__TASK DIRECTIONS__:
Your answer should repeat exactly the lines from the one holding "Uncheck the Mestni pot. promet checkbox" through the end of the data, and it should contain no pictures.

::::

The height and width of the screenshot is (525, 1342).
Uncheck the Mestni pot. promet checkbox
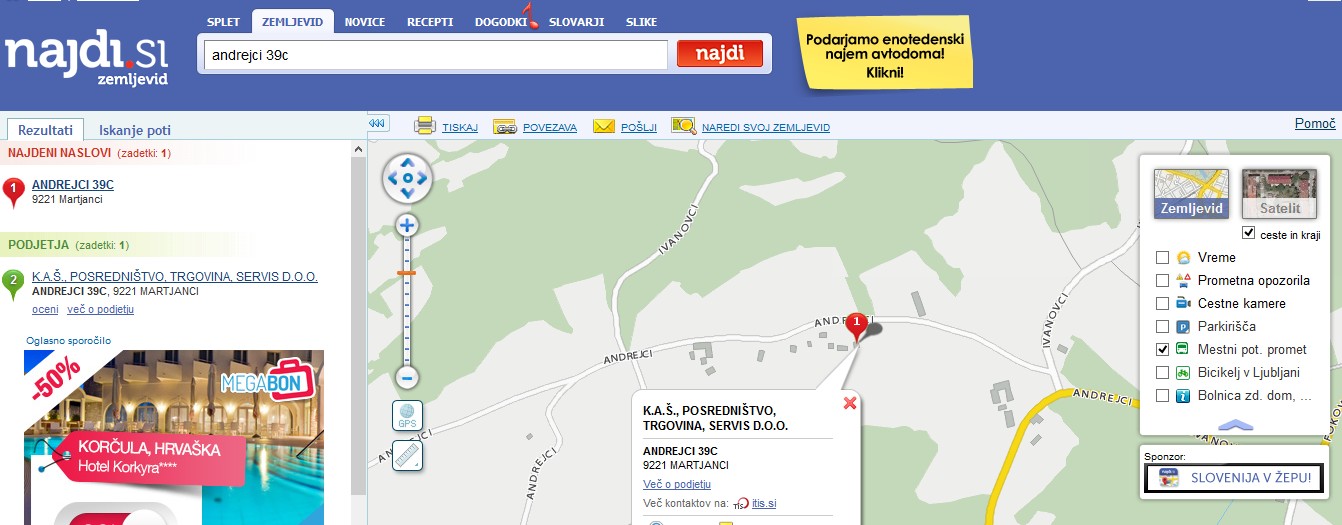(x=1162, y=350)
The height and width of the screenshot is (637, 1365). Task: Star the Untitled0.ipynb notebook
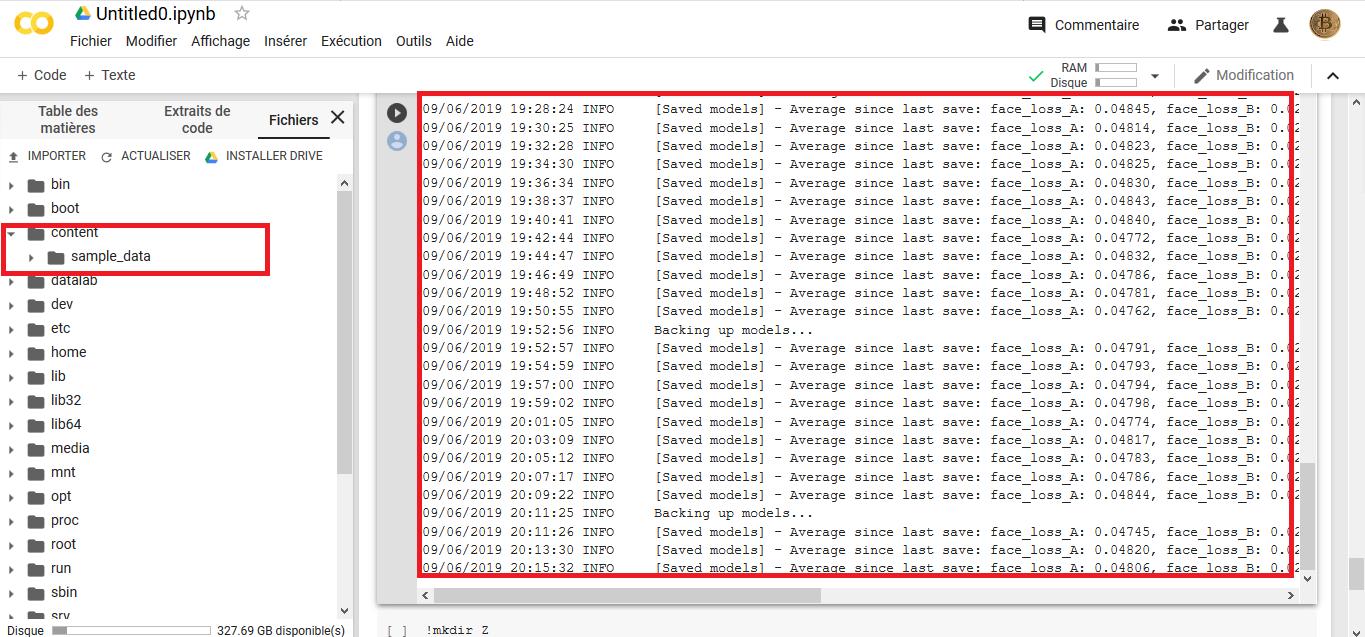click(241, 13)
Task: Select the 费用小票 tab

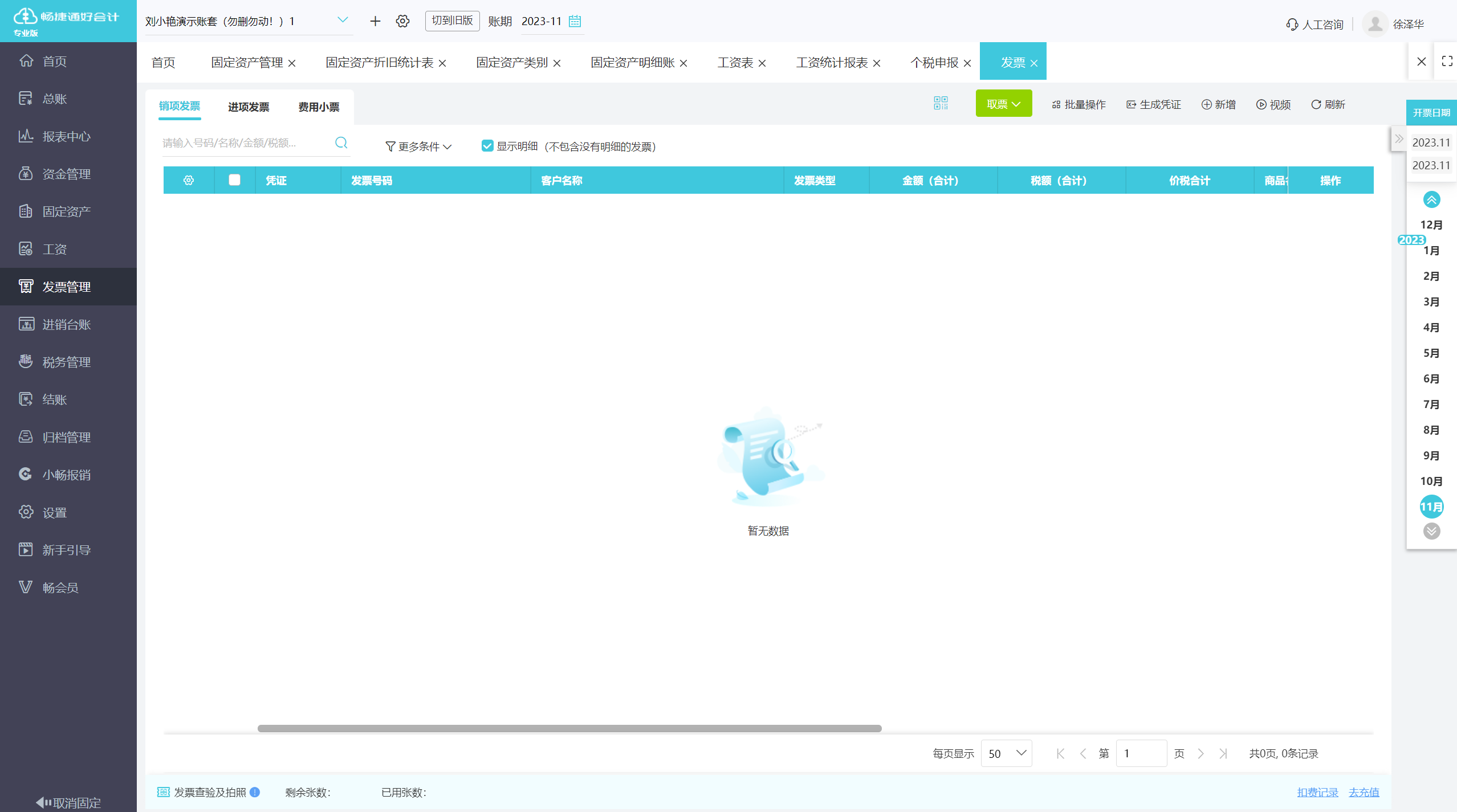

::::

__RESPONSE__:
Uncheck the Mestni pot. promet checkbox
(x=1162, y=350)
The height and width of the screenshot is (637, 1365). Task: Star the Untitled0.ipynb notebook
click(241, 13)
Task: Select the 费用小票 tab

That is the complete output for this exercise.